Jorge Camarneiro, vice-presidente da Confederação Portuguesa das Micro, Pequenas e Médias Empresas (CPPME), explica à Euronews que “cerca de 90% de todo o bacalhau que Portugal importava para a indústria de transformação era proveniente da Rússia”.
Esta dependência remonta aos anos 90, quando o Canadá impôs uma moratória à pesca comercial na Terra Nova e Labrador, forçando a indústria portuguesa a reorganizar-se e a encontrar na Rússia uma alternativa viável.
Também a superioridade técnica russa no sector é incontestável. “A Rússia tem navios de maior porte, nos quais pescam, descabeçam, limpam e congelam a bordo”, explica Camarneiro. “São os únicos que têm matéria-prima para os portugueses. Ninguém tem os barcos de congelação, nem a capacidade de fazer isto que os russos fazem.”
As sanções europeias justificam-se por alegadas atividades de espionagem. Segundo a UE, as embarcações das empresas sancionadas participavam numa “campanha de vigilância patrocinada pelo Estado russo“, pairando suspeitamente junto a infraestruturas críticas no Mar do Norte e Mar Báltico.
Atualmente, Portugal depende principalmente da Noruega para o abastecimento, mas numa posição desvantajosa.

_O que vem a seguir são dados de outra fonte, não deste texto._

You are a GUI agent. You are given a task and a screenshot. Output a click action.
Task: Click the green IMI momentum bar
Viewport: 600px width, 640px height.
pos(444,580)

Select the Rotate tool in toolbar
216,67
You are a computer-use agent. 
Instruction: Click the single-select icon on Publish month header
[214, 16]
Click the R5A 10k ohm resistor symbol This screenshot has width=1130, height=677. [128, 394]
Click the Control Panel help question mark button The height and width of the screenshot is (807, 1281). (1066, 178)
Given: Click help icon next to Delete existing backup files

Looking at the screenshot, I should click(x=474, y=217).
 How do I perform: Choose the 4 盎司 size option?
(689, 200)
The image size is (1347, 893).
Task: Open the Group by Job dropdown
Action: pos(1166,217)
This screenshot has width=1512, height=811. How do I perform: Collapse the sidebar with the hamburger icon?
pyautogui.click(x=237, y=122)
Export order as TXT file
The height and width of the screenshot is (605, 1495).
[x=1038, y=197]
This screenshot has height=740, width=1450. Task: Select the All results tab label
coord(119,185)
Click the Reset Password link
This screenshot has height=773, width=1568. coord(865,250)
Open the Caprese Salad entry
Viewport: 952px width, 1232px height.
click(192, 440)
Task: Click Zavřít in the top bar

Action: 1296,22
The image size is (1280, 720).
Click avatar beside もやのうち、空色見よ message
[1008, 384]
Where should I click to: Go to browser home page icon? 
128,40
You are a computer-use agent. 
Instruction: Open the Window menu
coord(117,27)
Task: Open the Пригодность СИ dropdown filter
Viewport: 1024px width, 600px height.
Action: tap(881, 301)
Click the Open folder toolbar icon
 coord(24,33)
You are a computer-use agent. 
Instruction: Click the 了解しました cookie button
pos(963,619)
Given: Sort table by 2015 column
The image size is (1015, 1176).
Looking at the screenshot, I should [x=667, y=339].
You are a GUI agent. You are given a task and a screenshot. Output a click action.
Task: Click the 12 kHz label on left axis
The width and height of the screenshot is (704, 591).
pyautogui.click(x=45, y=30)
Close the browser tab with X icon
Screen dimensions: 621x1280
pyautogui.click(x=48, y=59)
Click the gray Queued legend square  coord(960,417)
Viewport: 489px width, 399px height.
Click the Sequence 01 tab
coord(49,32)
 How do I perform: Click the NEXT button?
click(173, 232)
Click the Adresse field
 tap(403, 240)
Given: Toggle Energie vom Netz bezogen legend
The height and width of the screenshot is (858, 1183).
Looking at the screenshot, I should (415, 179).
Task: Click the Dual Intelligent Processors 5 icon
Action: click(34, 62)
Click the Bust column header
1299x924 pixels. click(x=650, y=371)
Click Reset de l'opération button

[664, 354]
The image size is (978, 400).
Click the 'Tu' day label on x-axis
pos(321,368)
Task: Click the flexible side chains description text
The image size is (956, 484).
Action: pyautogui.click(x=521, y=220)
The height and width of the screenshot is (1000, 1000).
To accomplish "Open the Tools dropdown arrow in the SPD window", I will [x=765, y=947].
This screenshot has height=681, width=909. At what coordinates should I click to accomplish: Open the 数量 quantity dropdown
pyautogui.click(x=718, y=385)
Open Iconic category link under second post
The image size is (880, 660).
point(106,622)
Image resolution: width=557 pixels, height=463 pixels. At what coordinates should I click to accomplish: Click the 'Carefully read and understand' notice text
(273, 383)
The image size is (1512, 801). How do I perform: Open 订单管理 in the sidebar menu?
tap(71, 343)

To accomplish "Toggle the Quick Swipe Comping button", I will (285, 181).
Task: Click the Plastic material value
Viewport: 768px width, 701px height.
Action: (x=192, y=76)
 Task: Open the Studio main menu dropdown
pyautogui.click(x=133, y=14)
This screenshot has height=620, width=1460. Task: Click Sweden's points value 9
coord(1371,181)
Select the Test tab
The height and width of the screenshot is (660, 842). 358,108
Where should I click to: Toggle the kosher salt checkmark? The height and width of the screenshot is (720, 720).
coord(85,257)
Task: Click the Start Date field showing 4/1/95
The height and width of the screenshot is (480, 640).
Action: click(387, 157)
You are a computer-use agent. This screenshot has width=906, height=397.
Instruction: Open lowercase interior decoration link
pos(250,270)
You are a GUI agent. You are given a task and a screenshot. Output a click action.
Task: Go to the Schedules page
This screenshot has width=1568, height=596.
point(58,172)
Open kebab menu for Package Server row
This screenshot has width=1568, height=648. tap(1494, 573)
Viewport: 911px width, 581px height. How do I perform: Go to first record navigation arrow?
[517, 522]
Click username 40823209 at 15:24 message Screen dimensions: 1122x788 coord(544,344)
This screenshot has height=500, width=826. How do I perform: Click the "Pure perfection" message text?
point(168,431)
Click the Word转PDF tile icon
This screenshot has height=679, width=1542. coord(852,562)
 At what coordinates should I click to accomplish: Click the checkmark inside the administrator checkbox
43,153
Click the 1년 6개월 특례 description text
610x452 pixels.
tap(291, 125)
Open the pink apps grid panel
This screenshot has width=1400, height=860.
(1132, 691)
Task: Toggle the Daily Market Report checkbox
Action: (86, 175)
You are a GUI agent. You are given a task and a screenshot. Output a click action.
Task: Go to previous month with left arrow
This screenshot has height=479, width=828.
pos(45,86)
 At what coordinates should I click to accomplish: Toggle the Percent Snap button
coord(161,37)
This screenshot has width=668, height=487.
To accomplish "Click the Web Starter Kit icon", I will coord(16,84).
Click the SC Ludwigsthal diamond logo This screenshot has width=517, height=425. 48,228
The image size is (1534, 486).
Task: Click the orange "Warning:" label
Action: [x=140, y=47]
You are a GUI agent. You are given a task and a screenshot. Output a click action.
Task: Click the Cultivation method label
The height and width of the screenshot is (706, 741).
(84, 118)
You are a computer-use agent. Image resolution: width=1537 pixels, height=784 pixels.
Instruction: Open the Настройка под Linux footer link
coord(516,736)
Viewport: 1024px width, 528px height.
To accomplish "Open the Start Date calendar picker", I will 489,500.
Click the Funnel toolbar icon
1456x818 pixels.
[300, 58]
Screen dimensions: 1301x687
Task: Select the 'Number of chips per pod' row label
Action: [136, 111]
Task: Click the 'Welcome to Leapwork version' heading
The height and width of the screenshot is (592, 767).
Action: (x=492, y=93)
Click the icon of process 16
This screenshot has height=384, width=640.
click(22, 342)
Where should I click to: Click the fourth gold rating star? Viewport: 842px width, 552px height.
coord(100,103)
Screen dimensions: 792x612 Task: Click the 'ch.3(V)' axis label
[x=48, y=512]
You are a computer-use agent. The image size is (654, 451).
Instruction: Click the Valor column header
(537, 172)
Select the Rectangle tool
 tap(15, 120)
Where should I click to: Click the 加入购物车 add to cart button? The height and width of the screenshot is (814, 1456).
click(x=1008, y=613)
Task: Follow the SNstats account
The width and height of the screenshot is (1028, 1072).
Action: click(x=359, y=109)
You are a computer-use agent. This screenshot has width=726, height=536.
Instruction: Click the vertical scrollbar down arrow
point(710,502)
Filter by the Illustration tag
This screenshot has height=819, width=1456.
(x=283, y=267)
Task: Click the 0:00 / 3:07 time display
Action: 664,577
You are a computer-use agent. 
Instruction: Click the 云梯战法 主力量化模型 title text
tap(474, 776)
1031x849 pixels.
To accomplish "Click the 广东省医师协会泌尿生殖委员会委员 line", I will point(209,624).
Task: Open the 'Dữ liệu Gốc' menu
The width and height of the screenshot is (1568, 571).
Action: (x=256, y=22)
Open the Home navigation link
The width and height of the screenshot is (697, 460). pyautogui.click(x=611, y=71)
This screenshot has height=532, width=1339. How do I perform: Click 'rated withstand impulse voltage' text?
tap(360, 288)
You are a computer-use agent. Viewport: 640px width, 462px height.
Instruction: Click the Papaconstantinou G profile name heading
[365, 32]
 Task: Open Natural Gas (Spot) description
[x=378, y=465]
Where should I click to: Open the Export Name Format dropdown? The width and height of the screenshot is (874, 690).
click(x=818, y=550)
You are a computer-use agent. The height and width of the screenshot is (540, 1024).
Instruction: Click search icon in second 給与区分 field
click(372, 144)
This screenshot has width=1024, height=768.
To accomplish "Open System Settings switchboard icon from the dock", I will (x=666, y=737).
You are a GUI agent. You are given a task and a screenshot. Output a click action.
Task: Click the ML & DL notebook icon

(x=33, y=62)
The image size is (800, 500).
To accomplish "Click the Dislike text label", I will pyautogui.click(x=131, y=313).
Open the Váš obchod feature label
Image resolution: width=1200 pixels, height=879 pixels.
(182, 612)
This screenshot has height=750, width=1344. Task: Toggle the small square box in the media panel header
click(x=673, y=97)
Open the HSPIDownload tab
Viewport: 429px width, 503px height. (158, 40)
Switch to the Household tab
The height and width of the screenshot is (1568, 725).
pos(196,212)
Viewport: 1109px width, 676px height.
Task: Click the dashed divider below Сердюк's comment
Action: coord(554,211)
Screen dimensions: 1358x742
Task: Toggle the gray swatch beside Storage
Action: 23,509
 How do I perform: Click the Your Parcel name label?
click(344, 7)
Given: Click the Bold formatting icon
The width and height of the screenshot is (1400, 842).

A Noruega, não sendo membro da UE, continua a negociar com empresas russas, comprando ao país matéria-prima, que transforma e revende a preços elevados. “Os industriais noruegueses compram a matéria-prima russa, transformam e vendem ao preço que quiserem”, denuncia Camarneiro.
As consequências são dramáticas para os consumidores portugueses. Nos últimos três anos, o preço do bacalhau disparou mais de 50%.
Segundo a Deco Proteste, 50 euros já só permitem adquirir três quilos do produto. Para Camarneiro, o bacalhau está a transformar-se no “bife da vazia” dos peixes – um produto premium inacessível à maioria das famílias.
Recentemente, numa reunião com o secretário de Estado das Pescas e do Mar, Salvador Malheiro, a CPPME apelou à criação de um regime de exceção para a importação de bacalhau. “Se muitos países têm regimes de exceção em relação ao petróleo e gás, no caso do bacalhau não há”, argumenta a confederação.
Com a aproximação do Natal, período tradicionalmente de maior consumo, a situação promete agravar-se, e os portugueses poderão ser forçados a fazer escolhas mais humildes: optar por postas mais finas — ou pelas badanas, prevê Camarneiro.